→ What is required
Among the entries below, find the lines with "Google" and copy them.

→ Data extracts
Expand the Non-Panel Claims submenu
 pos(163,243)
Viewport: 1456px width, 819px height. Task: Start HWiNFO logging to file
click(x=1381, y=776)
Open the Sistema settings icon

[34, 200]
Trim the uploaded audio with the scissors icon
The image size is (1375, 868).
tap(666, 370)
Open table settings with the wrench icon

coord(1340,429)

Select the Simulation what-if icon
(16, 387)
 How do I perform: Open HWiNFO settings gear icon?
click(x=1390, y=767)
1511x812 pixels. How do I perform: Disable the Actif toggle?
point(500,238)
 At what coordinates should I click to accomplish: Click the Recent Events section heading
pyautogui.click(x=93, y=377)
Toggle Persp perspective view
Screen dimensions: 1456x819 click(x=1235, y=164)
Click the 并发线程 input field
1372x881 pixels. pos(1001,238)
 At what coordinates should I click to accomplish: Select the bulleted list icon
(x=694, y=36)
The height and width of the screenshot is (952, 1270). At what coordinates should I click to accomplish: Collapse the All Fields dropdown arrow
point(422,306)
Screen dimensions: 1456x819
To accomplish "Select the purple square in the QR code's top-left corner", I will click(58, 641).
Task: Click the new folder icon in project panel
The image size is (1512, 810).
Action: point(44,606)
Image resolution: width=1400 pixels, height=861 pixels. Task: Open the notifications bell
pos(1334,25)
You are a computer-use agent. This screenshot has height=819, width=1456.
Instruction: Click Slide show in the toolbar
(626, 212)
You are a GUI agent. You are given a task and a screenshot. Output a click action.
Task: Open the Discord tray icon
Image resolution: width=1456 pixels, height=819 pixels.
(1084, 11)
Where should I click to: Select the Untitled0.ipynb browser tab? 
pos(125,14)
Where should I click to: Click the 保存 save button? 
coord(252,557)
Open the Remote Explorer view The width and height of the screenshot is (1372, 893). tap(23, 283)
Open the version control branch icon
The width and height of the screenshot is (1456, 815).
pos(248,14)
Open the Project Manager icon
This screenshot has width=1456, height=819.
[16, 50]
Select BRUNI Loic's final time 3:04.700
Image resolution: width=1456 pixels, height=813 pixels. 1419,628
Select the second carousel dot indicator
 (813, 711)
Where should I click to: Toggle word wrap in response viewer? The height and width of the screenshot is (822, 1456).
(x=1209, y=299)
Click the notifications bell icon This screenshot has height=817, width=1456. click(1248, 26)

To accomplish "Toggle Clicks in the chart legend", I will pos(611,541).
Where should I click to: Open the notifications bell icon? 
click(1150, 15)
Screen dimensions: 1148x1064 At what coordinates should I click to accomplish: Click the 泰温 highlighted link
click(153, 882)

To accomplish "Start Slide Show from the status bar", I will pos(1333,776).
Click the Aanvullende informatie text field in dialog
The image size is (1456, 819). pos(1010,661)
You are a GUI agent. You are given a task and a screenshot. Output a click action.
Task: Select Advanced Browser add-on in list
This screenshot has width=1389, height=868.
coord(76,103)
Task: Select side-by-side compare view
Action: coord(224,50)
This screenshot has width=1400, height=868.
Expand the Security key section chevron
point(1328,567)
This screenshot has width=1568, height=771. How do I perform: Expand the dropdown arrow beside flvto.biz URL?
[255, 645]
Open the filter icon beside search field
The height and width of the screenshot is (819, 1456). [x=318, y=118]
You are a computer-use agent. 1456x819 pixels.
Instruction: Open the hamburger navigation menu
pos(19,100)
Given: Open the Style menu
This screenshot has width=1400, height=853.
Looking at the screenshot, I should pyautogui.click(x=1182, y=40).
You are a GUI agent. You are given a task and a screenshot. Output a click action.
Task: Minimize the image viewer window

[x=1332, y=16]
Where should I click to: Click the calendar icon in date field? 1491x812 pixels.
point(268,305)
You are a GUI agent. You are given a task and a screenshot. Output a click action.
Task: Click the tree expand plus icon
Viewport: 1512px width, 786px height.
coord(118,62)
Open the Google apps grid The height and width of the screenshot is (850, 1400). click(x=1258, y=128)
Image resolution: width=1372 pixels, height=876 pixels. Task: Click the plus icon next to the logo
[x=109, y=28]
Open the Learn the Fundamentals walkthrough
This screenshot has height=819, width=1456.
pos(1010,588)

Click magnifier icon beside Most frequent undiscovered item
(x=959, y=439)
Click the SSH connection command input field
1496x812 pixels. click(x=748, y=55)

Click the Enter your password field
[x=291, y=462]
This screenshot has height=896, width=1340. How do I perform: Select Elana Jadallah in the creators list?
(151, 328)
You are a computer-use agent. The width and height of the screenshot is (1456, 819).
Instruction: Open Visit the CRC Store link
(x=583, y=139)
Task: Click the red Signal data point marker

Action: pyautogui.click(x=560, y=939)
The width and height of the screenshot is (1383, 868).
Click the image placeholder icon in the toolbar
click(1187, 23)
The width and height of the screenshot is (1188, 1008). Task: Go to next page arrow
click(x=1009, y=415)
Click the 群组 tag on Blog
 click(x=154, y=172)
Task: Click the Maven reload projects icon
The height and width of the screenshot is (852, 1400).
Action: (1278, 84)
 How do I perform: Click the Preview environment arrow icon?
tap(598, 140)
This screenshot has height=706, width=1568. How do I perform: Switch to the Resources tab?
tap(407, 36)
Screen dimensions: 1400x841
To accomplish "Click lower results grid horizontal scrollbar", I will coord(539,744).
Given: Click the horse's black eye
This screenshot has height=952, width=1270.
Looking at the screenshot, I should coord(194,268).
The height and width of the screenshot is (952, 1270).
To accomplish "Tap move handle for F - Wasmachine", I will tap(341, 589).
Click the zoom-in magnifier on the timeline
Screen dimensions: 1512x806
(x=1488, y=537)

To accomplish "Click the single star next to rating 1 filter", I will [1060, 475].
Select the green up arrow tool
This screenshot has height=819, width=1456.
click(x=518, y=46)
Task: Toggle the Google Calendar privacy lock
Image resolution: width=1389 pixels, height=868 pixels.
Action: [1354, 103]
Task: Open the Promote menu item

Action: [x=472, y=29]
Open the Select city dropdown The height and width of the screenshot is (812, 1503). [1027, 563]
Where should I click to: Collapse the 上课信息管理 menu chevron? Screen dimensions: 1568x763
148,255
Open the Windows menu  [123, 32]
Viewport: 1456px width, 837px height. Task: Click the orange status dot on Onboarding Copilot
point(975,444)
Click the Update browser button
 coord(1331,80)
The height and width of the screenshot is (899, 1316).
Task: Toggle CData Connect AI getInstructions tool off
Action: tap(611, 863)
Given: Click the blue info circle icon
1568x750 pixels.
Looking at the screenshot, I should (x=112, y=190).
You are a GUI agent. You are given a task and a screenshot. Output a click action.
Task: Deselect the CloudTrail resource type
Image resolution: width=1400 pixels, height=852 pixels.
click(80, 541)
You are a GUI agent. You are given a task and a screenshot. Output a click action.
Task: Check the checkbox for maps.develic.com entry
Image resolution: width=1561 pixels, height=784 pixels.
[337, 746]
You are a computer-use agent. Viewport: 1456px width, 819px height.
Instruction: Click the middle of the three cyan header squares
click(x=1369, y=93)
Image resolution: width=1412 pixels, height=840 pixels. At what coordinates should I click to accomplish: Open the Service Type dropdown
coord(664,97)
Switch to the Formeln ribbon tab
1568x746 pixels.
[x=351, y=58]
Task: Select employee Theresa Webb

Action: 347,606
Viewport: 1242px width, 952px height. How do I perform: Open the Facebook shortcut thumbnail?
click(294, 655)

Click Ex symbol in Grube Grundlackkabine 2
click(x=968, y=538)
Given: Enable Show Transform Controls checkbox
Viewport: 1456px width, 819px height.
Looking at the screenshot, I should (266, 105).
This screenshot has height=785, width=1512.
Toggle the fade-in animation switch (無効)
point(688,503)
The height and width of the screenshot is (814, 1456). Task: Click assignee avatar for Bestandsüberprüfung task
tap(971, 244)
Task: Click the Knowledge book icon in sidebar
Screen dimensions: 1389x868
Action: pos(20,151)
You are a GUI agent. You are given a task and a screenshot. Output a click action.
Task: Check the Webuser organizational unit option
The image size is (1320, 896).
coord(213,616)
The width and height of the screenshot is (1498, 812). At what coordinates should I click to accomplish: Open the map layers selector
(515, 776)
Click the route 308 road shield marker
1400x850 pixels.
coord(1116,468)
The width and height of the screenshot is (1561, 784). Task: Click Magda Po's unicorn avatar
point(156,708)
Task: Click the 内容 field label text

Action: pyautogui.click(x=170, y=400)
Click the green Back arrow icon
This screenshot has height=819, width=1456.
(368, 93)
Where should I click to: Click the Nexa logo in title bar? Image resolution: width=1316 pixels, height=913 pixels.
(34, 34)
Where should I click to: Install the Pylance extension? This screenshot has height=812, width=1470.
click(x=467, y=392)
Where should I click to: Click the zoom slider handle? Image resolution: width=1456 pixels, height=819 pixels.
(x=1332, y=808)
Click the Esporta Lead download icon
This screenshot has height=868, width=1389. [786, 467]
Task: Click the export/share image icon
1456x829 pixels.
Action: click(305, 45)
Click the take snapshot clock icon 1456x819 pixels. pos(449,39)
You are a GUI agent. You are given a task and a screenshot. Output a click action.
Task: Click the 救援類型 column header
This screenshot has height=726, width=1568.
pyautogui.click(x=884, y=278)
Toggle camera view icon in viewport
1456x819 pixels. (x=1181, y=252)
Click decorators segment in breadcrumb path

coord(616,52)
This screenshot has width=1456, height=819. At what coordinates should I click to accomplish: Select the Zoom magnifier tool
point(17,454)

→ Response for this exercise
Open the Google apps grid The height and width of the screenshot is (850, 1400). click(x=1258, y=128)
Task: Toggle the Google Calendar privacy lock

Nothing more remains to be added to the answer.